Aruti Naya traces the journey of Shazia Ilmi from a middle class Muslim home to the electronic media

For Shazia Ilmi, Senior Anchor, Star TV, Chandigarh was a pleasant surprise, coming as she was after almost a decade. As she puts it, “The city compares favourably with any metro, it is amazing.”

In the city for the programme Match ke mujrim, for Star, which had to be hurriedly refocused because there were no mujrims! The audience was the students on the PU campus at Gandhi Bhavan, who went berserk after the cricket team’s win as Shazia talked to them after the match. “Each of them wanted the name of their department mentioned. Syed Kirmani and Bishan Singh Bedi who were on the live show could barely get a word in, says she.

Thirty-three-year-old Shazia has very good memories of the city because for this student of St. Bede’s, the city was a frequent stopover during the journey to the college in Shimla after the vacations. Shazia’s journey from a girl from a conservative Muslim family of Kanpur to a profession in the electronic media with a high visibility quotient was not easy. She had to persist and doggedly keep doing what she wanted to because no woman in her entire clan had ever worked. In fact, her mother still wears a burqa.

It was her father, the founder-editor of the oldest and largest-selling Urdu daily from Kanpur, Siyasat Jadid, who was her role model and Shazia always wanted to be a journalist. After schooling from St. Mary’s in Kanpur and Nainital and college from St. Bede’s, Shimla, it was mass communication from Jamia Millia Islamia and finally a diploma in broadcast journalism from University of Wales, Cardiff.

The youngest in a family of four brothers and two sisters, she was expected to marry comfortably and settle down or at best (since she was academically bright) become an IAS officer. But as she puts it, “When you have so many problems with the system, how can you become a part of it? Freedom is not economic alone, it is the freedom to make a choice and do what you want to from your heart.”

Five years hence Shazia sees herself in politics. Covering politics was very stimulating for her, especially elections in Bihar and Maharashtra. She travelled through the length and breadth of the states to get the views of people especially at the grassroots for the programme Maratha Express. She is also into programming, writing and production.

Shazia does not believe that “it is not a natural progression for an idealist to become a cynic. In fact, you can retain your idealism.” And she did not view marriage as a passport to a better life and even to happiness.
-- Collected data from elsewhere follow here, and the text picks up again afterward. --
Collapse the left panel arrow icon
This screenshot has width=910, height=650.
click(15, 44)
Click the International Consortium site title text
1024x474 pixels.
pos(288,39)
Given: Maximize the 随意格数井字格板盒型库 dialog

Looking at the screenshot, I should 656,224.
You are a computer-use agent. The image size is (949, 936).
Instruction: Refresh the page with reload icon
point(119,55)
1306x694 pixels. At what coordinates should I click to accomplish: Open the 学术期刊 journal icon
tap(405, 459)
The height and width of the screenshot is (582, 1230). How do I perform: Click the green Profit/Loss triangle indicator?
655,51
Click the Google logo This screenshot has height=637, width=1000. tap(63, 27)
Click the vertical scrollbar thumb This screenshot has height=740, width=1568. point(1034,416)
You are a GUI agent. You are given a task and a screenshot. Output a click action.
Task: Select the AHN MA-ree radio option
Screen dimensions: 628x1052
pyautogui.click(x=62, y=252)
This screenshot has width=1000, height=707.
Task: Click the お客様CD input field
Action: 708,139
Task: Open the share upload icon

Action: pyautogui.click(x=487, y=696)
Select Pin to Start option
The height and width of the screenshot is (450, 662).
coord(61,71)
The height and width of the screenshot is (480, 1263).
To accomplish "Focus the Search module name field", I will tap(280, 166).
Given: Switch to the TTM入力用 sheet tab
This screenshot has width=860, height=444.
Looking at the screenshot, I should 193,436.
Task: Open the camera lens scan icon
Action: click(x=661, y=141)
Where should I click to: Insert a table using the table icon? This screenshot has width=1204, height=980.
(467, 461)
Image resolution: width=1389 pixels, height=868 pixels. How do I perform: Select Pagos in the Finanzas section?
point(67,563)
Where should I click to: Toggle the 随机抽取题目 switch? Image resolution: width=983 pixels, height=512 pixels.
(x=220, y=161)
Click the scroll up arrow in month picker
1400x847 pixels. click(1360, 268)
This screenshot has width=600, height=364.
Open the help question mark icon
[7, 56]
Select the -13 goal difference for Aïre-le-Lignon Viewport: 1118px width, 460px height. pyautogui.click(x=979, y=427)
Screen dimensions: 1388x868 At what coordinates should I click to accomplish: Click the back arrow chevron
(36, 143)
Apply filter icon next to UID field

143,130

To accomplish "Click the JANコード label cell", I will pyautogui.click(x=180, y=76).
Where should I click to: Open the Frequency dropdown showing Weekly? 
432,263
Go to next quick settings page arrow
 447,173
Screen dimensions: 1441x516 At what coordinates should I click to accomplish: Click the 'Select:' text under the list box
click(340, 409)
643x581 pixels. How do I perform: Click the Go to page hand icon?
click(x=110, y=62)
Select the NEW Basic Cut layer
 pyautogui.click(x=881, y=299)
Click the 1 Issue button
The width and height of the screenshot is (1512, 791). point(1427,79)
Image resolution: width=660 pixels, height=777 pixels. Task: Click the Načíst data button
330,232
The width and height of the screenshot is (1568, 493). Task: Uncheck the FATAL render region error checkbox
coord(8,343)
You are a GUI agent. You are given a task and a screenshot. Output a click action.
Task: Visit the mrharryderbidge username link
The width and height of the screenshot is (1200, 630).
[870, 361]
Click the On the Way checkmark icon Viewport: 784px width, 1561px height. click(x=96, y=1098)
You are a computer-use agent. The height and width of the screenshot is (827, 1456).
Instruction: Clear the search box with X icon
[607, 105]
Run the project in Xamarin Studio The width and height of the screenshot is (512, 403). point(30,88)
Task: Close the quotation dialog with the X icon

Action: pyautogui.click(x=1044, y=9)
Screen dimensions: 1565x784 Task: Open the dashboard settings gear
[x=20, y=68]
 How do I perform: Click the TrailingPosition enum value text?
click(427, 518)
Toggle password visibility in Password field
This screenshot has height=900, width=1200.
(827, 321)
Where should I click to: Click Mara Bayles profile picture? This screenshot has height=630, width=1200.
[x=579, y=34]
Icons who she looks up to, Kalpana Chawla and Kiran Bedi because, “They won respect for being action-oriented and decisive.”

Shazia is upbeat about the changes being wrought by the electronic media, it is changing the way the young are looking at themselves. The resonance of this changed perception echoes even in the bylanes of Chamnganj, Kanpur, when Rabia, who has never stepped out, tells her “Shazia baaji, please find out about Frankfinn, I want to become an airhostess,” At least, girls are thinking and dreaming.

In Kanpur Shazia baaji is an icon. Married to investment banker Sajid Mallik, half-Gujarati Muslim and half-Tamil Iyer, Shazia is emotionally dependent upon her extremely supportive husband. Shazia is not overtly religious but is into spirituality and meditation, still seeking answers. How does she distress, “I do not distress. Stress suits me fine and brings out the best in me.”